A couple of times they checked me to make sure I had no soreness- groin area but it was a very quick look.
Jane
Thank you both that’s a big more reassuring. Wearing a long top sounds good, at least I can wear that until getting onto the plinth and pull it up then.
I don’t know if I’m worrying and overthinking about this to stop me feeling anxious about having cancer but it has been the main thing on my mind since the planning scan.
Thank you both again
Hi EP17
My experience was much like Jane's.
I am quite modest and found that if I wore an elasticated waist skirt I could push it down a bit with my knickers and lift my top up just enough to expose the tattoos. I told the radiotherapy ladies about my worries and they did their best to cover me up with paper towels. I have to say that it wasn't as bad as I was expecting and I was treated with dignity and respect at all times. The staff were lovely.
Good luck with everything.
Penny Xx
Another thing you could try is to wear a long length cardigan and then you could wrap it round you a bit like a dressing gown.
I don't think its over thinking- its about naturally wanting to know what will happen with something that we have not experienced before. Having cancer can make things feel out of control so having that knowledge can make things feel more doable. That's how I felt.
Another good suggestion thank you.

=====

▸ **TASK REQUIREMENTS**
- 1) In the forum thread about radiotherapy, what kind of skirt did Penny wear so she could expose the tattoos?
- 2) Copy a passage from the forum thread about radiotherapy word for word, starting at the words "I am quite modest" and stopping after the words "how I felt.".
- 3) Write the next part of the forum thread about radiotherapy, picking up after its last message.

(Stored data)
=====

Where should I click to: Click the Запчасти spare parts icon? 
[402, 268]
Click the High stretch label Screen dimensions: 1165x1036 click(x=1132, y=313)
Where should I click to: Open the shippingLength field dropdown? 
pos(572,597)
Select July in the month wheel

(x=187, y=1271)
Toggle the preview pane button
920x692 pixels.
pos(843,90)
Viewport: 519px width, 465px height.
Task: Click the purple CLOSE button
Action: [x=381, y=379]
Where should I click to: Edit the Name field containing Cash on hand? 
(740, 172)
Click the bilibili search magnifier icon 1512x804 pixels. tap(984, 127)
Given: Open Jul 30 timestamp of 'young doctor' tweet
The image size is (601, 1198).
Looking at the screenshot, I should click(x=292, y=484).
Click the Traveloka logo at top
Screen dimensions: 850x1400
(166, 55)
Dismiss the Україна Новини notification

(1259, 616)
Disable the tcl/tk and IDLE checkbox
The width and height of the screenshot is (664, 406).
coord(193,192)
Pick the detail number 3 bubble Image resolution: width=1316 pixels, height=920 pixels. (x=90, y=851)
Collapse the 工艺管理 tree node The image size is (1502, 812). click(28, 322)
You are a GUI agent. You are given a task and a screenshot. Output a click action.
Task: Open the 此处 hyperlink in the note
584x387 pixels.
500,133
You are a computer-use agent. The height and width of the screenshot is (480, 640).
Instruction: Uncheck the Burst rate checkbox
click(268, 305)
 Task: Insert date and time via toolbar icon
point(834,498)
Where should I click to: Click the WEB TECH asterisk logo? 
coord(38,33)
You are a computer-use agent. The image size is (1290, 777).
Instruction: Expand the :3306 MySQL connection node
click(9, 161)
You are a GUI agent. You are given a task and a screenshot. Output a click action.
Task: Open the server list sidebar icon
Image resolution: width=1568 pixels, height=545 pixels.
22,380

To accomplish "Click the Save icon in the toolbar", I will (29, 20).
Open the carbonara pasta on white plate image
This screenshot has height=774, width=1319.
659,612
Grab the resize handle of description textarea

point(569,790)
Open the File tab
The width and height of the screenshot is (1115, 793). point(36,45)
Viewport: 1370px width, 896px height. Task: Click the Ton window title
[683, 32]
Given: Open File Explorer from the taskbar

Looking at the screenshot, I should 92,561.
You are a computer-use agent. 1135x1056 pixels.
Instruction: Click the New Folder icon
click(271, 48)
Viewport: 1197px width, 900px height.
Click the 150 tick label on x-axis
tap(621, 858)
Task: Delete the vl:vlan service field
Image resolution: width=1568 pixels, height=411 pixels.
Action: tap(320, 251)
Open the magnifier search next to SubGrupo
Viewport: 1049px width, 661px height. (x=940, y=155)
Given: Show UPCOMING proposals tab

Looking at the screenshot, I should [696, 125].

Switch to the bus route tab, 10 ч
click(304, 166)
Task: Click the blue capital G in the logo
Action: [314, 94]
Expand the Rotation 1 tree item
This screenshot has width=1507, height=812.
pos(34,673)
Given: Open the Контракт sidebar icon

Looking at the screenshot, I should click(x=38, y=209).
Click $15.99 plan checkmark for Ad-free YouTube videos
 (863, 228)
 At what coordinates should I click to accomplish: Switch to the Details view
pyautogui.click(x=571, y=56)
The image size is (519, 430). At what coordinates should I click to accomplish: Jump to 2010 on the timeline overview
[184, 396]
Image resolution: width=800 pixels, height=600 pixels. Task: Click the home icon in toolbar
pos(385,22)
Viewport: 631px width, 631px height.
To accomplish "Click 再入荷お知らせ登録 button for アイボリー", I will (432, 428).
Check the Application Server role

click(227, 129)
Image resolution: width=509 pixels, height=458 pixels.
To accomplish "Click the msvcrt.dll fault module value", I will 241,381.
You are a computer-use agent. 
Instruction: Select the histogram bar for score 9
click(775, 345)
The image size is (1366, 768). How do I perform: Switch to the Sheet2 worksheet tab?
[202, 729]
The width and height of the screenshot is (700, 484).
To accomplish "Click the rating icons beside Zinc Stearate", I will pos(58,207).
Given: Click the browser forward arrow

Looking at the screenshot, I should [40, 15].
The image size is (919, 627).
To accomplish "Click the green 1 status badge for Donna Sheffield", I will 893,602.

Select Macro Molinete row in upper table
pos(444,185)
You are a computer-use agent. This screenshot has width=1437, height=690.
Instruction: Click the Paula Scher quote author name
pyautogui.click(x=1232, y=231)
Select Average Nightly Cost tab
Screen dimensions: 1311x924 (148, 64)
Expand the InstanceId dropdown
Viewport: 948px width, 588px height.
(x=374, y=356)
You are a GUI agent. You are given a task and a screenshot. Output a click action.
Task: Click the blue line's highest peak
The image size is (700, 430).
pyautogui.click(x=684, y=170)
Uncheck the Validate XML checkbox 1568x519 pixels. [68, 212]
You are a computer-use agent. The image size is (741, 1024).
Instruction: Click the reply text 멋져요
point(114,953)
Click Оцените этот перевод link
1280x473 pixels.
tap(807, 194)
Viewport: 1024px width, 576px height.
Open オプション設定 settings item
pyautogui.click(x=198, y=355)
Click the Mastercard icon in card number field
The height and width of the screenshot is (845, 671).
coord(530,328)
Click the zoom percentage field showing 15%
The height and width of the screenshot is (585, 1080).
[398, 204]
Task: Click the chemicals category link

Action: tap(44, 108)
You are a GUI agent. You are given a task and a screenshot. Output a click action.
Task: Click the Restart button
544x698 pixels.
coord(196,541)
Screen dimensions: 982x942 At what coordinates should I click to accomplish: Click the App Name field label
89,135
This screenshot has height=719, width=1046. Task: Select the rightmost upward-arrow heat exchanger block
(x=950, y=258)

=====

▸ **EXPECTED OUTPUTS**
- 1) An elasticated waist skirt.

- 2)
I am quite modest and found that if I wore an elasticated waist skirt I could push it down a bit with my knickers and lift my top up just enough to expose the tattoos. I told the radiotherapy ladies about my worries and they did their best to cover me up with paper towels. I have to say that it wasn't as bad as I was expecting and I was treated with dignity and respect at all times. The staff were lovely.
Good luck with everything.
Penny Xx
Another thing you could try is to wear a long length cardigan and then you could wrap it round you a bit like a dressing gown.
I don't think its over thinking- its about naturally wanting to know what will happen with something that we have not experienced before. Having cancer can make things feel out of control so having that knowledge can make things feel more doable. That's how I felt.

- 3)
When I was first diagnosed I was saying, to anyone who asked, that I had to put my hands and trust in the medical team. I think you’re right though I feel as if I’ve no control and the CT planning scan caught me off guard.
Thank you for sharing your experiences xx
When I went in for my planning CT, although the people were capable and pleasant, I felt like a car going in for a service. When I went for my first treatment, it was different and more dignified. I was shown to a small room to change - I was asked to put a gown on, but was told I could keep my bra and pants on. Once on the table I was asked to roll my own pants down and that area was covered with a paper sheet. After arriving the next day for my second treatment and sitting waiting, I noticed some men going in for treatments with their shorts on and bypassing the changing room ie not putting a gown on. So I asked if I could do this too and they said yes - I could take my shoes and trackies off in the treatment room. The only proviso for my top was that it needed to be a thin material that wouldn’t bunch up and alter my position when it was pulled up, so I wore a cotton t shirt. I much preferred getting changed in the room and felt more comfortable, less odd/vulnerable and more myself not wearing a gown. My hospital (Southampton) is a big one, with a big radiotherapy unit (at that time 8 LINAC machines) so there were a number of different staff teams, and just once or twice someone would ask why I wasn’t wearing a gown, but I just replied that I’d been told it was okay by staff and that it was a better experience for me. One time a staff member wasn’t pleasant about it, but I stuck to my guns and emailed PALS about it that evening as his manner had upset me. When I checked in for my appointment the next day, a sister came out to meet me, took me to a side room and apologised for what had happened, assuring me that that person wouldn’t be on one of my teams again. Btw I was told that wearing my normal bra was fine and also still wore my jewellery and watch as they weren’t in the area being treated. Probably best not to have a vajazzle though!
Yes a car in for a service describes my experience perfectly. The staff were very pleasant too just I felt more exposed and vulnerable than I expected.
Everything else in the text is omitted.